Given instruction: Copy the items word for word from their start through the line containing "pyautogui.click(x=513, y=235)", inclusive.

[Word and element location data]
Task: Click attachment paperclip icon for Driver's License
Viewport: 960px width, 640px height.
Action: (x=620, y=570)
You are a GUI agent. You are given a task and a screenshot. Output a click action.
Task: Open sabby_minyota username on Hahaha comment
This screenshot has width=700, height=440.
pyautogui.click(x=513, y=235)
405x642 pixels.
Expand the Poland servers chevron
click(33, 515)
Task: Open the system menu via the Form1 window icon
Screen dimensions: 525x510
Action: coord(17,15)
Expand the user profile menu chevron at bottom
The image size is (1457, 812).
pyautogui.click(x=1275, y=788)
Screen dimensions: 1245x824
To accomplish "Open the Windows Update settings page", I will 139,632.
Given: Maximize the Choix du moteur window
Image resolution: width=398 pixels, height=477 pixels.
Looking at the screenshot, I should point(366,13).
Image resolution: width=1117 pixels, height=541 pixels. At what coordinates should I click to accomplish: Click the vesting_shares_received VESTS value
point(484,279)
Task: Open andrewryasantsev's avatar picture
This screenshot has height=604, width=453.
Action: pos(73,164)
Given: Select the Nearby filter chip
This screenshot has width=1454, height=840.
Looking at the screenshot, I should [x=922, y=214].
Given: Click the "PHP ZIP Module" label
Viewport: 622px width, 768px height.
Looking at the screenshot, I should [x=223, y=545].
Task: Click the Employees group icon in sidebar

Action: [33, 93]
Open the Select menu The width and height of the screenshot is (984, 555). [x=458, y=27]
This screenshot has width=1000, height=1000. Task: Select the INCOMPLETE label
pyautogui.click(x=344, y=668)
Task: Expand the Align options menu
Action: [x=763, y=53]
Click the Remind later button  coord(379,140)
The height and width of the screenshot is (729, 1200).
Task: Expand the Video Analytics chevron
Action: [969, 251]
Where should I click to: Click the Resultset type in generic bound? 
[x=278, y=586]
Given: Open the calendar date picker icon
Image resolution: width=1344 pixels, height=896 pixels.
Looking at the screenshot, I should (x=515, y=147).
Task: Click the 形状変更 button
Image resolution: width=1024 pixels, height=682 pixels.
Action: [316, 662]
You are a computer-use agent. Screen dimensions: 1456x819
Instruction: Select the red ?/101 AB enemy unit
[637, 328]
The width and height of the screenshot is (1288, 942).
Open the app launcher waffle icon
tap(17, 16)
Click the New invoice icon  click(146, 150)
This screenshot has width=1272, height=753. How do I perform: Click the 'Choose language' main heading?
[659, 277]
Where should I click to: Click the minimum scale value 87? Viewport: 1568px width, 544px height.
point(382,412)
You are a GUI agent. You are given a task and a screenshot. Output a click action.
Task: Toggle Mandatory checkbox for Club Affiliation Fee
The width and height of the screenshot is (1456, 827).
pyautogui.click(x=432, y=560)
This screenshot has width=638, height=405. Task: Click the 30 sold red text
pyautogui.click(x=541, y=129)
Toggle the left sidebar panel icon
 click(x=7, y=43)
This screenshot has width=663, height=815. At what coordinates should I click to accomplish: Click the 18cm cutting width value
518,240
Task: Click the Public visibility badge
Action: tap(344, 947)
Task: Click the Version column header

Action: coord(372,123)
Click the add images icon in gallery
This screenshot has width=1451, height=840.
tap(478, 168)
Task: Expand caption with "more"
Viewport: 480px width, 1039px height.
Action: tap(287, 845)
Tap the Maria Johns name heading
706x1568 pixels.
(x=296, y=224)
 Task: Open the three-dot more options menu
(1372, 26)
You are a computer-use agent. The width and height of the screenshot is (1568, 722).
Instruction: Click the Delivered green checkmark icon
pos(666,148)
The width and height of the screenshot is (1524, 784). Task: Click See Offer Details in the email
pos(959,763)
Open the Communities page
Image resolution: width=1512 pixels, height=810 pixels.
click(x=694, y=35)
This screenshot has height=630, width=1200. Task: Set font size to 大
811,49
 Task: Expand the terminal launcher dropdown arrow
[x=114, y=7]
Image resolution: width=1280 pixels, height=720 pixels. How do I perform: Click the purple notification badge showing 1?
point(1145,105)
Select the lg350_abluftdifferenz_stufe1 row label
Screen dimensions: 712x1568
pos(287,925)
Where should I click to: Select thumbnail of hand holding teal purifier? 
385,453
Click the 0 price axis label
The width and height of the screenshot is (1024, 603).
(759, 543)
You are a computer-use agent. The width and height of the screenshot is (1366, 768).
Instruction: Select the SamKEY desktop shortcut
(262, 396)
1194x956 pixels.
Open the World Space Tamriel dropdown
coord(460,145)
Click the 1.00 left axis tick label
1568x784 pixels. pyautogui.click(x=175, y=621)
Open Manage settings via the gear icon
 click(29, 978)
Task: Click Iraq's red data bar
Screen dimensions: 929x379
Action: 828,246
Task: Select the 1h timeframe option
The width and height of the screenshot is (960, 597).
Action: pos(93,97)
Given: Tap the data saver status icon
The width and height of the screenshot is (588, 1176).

Response to this task:
Task: Click attachment paperclip icon for Driver's License
Viewport: 960px width, 640px height.
Action: (x=620, y=570)
You are a GUI agent. You are given a task and a screenshot. Output a click action.
Task: Open sabby_minyota username on Hahaha comment
This screenshot has width=700, height=440.
pyautogui.click(x=513, y=235)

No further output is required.